Question

Marcos had 15 coins in nickels and quarters. He had 3 more quarters than nickels. He wrote a system of equations to represent this situation, letting x represent the number of nickels and y represent the number of quarters. Then he solved the system by graphing. What is the solution?

Answer

**step1** Understanding the problem

The problem asks us to determine the exact number of nickels and quarters Marcos has. We are provided with two key facts: the total count of coins and the specific relationship between the number of nickels and quarters.

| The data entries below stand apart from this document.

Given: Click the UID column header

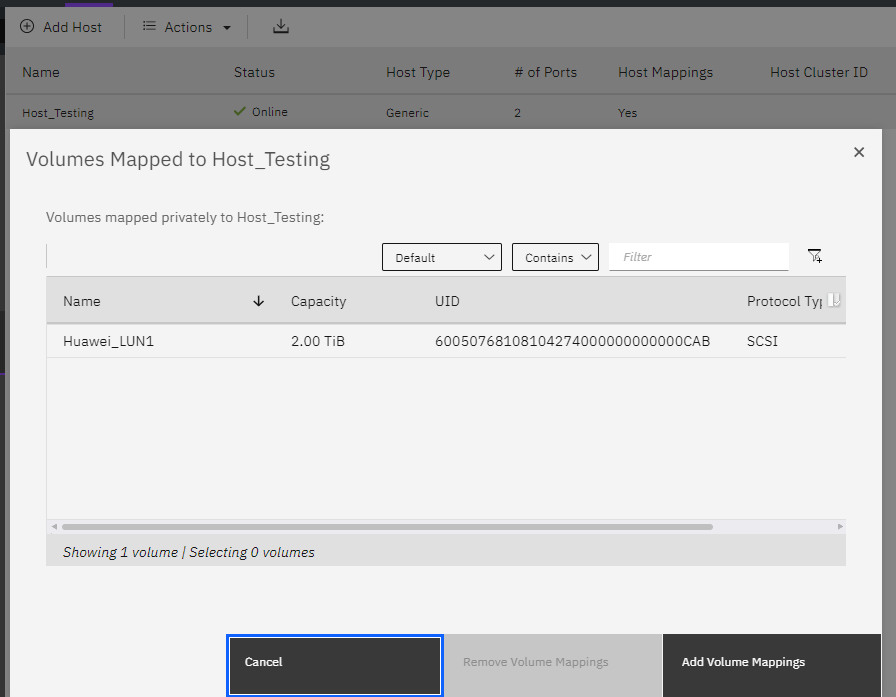Looking at the screenshot, I should point(447,301).
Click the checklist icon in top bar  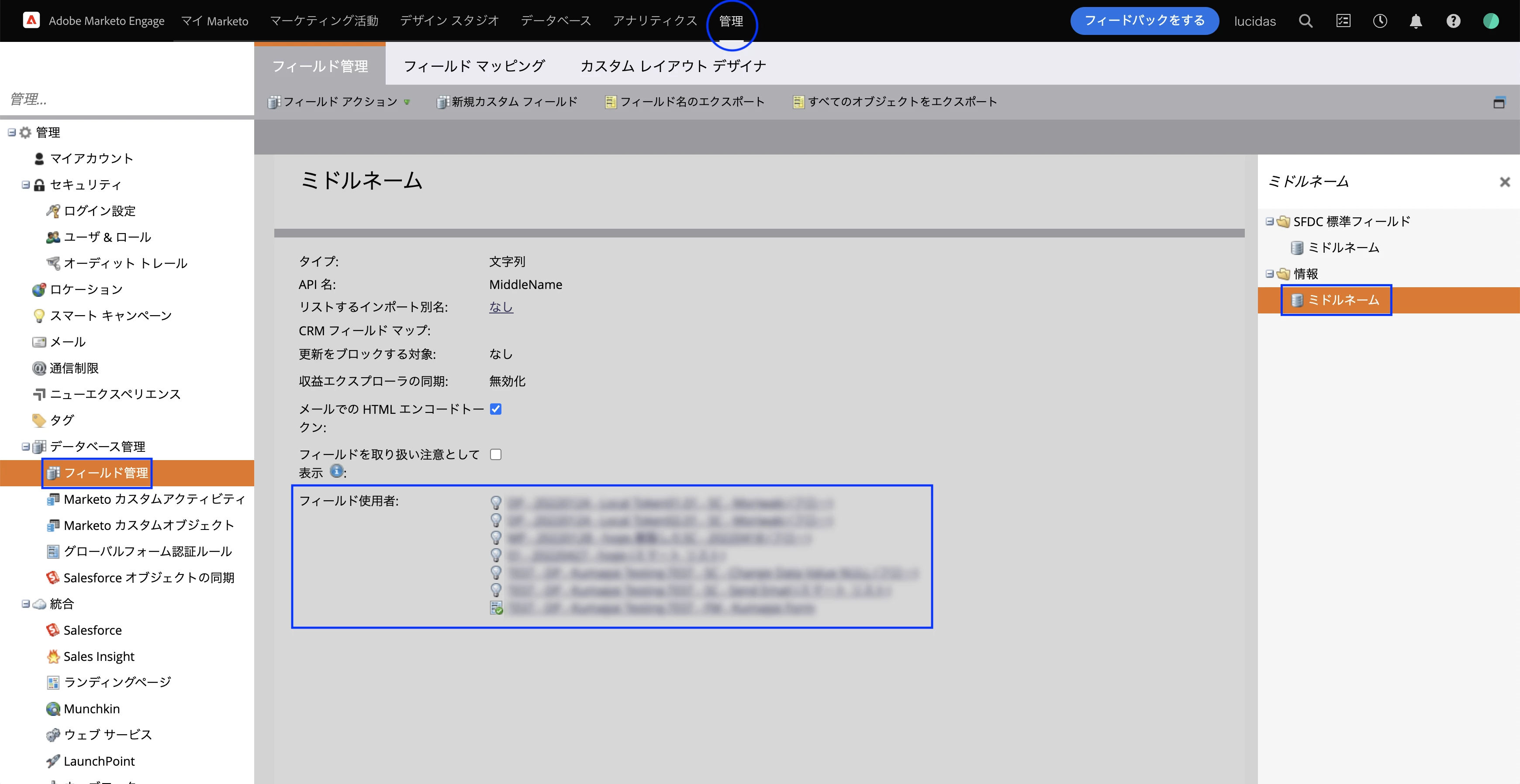tap(1343, 21)
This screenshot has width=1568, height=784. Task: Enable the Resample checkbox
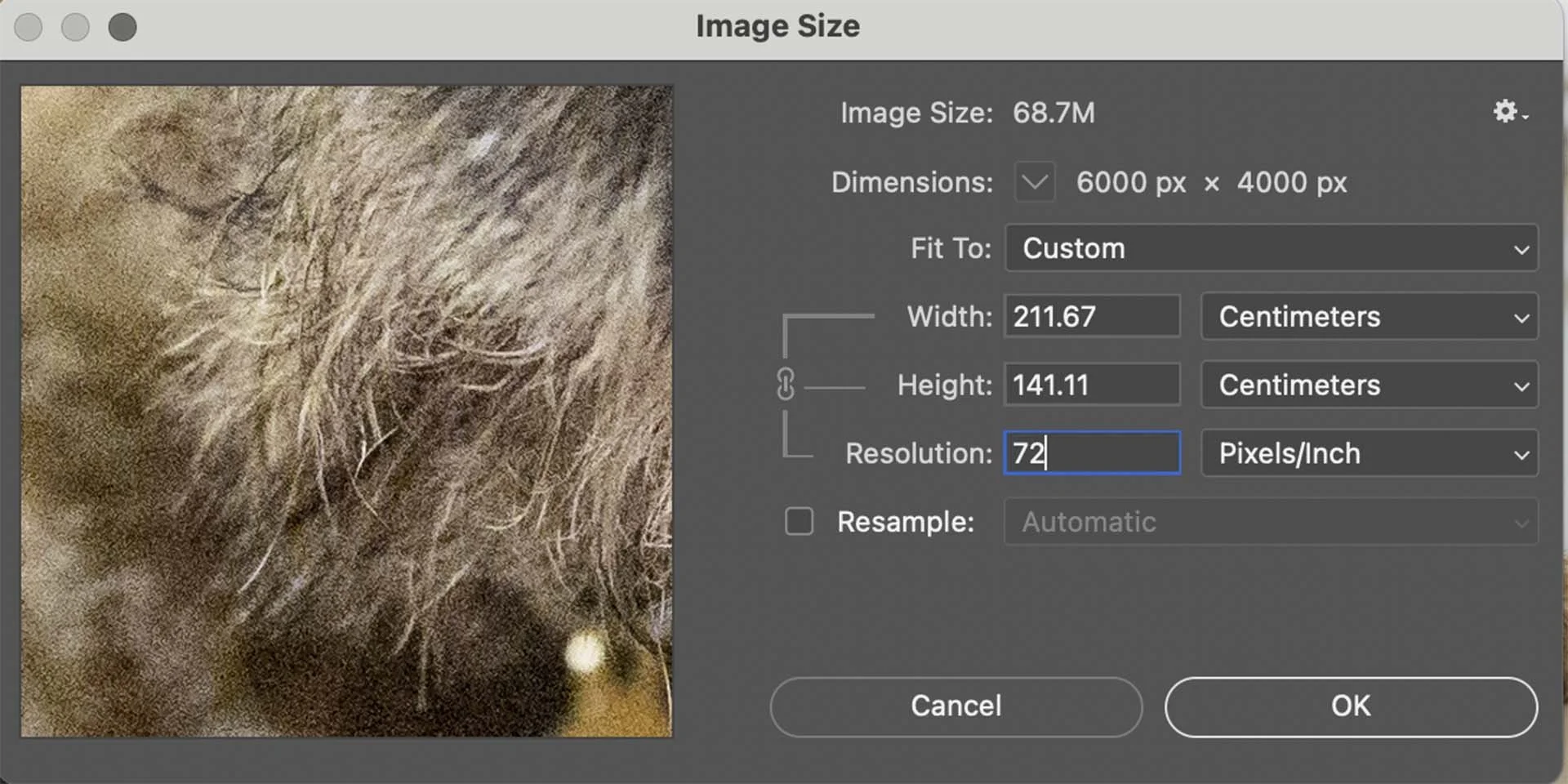[x=798, y=521]
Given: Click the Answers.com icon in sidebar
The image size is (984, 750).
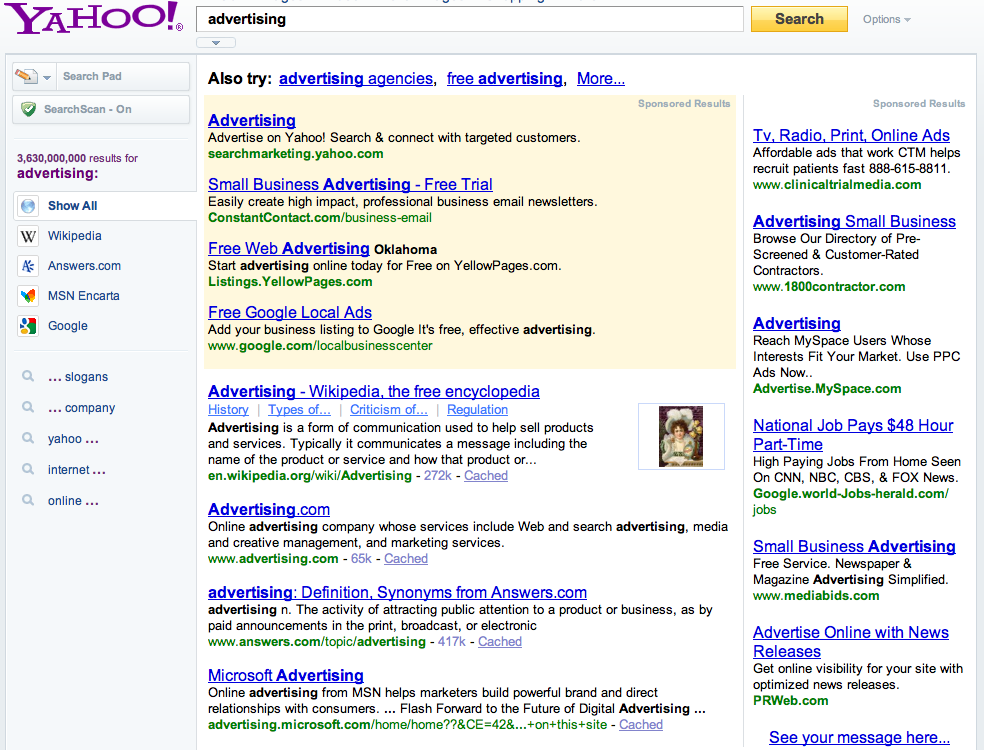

**step2** Identifying the total number of coins

We are told that Marcos had a total of 15 coins, which include both nickels and quarters.

**step3** Identifying the difference in quantities

The problem states that Marcos had 3 more quarters than nickels. This means that if we compare the two types of coins, the count of quarters exceeds the count of nickels by exactly 3.

**step4** Adjusting the total to equalize the groups

To find the number of coins if both types were equal, we first remove the 'extra' quarters. By setting aside the 3 additional quarters, the remaining coins can be evenly distributed between nickels and quarters.
The total number of coins is 15.
The number of extra quarters is 3.
The number of coins remaining after setting aside the extra quarters is $$15 - 3 = 12$$ coins.

**step5** Calculating the number of nickels

These 12 remaining coins are now equally divided between the nickels and the base amount of quarters.
To find the number of nickels, we divide these remaining coins by 2:
Number of nickels = $$12 \div 2 = 6$$ nickels.

**step6** Calculating the number of quarters

Now we add the 3 extra quarters back to the base number of quarters we just found.
The base number of quarters (equal to nickels) is 6.
The number of extra quarters is 3.
Total number of quarters = $$6 + 3 = 9$$ quarters.

**step7** Verifying the solution

To ensure our answer is correct, we will check if it satisfies both conditions given in the problem:
1. Total number of coins: 6 nickels + 9 quarters = $$6 + 9 = 15$$ coins. (This matches the total given in the problem).
2. Difference in coins: 9 quarters is 3 more than 6 nickels ($$9 - 6 = 3$$). (This also matches the condition that he had 3 more quarters than nickels).
Thus, the solution is 6 nickels and 9 quarters.